## [Provided passage]
==================================================

This increase was a direct result of a promotional programme carried out in Japan with the assistance of JETRO, where a team visited Sri Lanka to assess the supply and quality standards of our millers. Although Sri Lanka is situated further from Japan relative to the Philippines, there is significant potential to expand trade in this sector since the Sri Lanka D.C. has a natural flavour, taste and whiteness that is greatly appreciated around the world.
(b) Coconut Fibre and Fibre Based Products
Sri Lanka is a major producer and exporter of coconut fibre. Total export revenue in 1996 amounted to Rs. 1,760.7 Mn. Out of the total volume of fibre exports, exports to Japan amounted to 14.5% and consisted mainly of twisted fibre. Coir fibre products that are exported to the Japanese market are brooms and brushes of various kinds including Tawashi brushes, door mats, matting, coir dust briquettes etc. There is significant potential to further expand trade in this area relating to the above products as well as other products like rubberised coir based products for the automobile industry and other uses, coir matting, geo-textiles etc.
The trend for environmental friendly, biodegradable, natural products has opened up new areas for application of coir fibre. One such area is the road construction industry. Due to the low cost of raw material, geo-textiles manufactured from coir fibre is increasingly used in the road construction industry to stabilize soil on slopes and embankments.
Introduction of coir fibre into the automobile industry in Japan has the prospects of opening up a large market for this product.
(c) Coconut Charcoal
There is potential to expand trade in activated carbon and charcoal.
Sea food exports to Japan from Sri Lanka consists mainly of Frozen Shrimps, Tuna and Lobsters. Exports in 1996 amounted to Rs. 2.5 Bn. or US$. 45 Mn.
The major importer of Sri Lankan Frozen Shrimps is Japan. While there is potential for Sri Lanka to further increase supplies of cultured Frozen Shrimps, the best prospects to increase exports in the near future to the Japanese market are Shrimps, Sashimi quality tuna, Lobsters and Crabs in the live form. At present live Lobsters and Crabs are exported from Sri Lanka to Singapore, Hongkong, U.S.A., European and Japanese markets. Production of Lobsters and Crabs through culture methods for which the technology and other production facilities are available in Sri Lanka, would go a long way in exploiting the niche markets in Japan.

==================================================

## [Task objective]
Edit the Sri Lanka export text: give it again from "(c) Coconut Charcoal" up to and including "US$. 45 Mn.", with "activated carbon" changed to "carbon products".

==================================================

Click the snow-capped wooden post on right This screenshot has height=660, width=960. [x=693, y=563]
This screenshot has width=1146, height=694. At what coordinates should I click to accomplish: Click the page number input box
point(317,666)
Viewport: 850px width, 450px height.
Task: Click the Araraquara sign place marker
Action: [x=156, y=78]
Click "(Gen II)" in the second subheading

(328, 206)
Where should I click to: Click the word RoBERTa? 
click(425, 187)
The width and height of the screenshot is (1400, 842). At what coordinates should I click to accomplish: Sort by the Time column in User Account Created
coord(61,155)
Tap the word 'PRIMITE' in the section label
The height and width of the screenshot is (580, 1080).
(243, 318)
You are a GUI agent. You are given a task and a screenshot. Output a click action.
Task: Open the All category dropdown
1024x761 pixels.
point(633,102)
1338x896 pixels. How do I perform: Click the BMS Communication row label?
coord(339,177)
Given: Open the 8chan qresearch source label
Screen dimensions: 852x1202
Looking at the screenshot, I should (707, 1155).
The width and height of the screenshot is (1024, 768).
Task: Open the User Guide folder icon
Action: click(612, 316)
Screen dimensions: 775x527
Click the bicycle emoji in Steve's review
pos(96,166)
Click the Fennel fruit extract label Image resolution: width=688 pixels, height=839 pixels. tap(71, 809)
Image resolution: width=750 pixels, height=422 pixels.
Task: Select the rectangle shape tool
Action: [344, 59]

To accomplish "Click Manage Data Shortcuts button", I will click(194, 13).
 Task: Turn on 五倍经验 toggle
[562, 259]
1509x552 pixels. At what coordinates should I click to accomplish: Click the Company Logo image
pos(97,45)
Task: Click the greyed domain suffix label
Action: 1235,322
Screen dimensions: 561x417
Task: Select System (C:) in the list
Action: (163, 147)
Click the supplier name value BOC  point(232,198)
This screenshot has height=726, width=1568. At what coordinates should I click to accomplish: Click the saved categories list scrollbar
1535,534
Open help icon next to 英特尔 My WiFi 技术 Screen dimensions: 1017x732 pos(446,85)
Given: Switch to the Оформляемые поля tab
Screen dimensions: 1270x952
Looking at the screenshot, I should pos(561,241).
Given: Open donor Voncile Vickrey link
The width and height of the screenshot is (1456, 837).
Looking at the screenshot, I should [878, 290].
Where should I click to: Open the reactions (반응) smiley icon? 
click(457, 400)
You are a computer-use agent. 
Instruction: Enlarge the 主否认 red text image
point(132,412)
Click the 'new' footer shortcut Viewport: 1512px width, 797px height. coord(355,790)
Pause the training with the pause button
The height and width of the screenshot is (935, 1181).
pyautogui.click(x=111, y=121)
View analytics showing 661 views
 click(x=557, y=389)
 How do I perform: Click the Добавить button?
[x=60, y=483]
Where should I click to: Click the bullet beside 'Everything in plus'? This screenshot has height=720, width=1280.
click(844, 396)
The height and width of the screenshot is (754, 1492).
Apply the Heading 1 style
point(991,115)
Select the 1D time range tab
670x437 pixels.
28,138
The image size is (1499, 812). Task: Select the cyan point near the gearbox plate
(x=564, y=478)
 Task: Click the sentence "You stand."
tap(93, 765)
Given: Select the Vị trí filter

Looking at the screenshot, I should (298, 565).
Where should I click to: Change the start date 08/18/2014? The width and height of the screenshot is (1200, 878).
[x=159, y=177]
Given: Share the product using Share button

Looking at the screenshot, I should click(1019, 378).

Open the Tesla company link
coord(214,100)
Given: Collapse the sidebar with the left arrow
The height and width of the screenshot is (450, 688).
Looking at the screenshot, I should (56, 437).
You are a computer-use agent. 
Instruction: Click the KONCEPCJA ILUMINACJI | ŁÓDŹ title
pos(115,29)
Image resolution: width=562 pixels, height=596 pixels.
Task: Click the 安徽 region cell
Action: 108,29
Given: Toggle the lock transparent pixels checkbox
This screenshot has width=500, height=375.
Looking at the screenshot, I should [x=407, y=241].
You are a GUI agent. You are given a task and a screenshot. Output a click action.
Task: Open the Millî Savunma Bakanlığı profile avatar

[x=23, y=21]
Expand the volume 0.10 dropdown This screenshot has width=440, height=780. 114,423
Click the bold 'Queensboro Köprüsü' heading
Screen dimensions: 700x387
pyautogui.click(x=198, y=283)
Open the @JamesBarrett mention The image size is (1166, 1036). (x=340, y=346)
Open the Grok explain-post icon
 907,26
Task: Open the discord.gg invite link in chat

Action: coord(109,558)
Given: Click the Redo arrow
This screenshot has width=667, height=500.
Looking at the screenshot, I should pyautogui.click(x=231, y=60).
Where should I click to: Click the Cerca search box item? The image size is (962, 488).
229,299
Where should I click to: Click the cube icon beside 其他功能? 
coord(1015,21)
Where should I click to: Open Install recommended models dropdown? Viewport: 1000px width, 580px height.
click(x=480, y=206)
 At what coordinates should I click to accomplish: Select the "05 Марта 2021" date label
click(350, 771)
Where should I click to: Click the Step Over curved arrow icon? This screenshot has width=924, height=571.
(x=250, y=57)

==================================================

## [Answer to this exercise]
(c) Coconut Charcoal
There is potential to expand trade in carbon products and charcoal.
Sea food exports to Japan from Sri Lanka consists mainly of Frozen Shrimps, Tuna and Lobsters. Exports in 1996 amounted to Rs. 2.5 Bn. or US$. 45 Mn.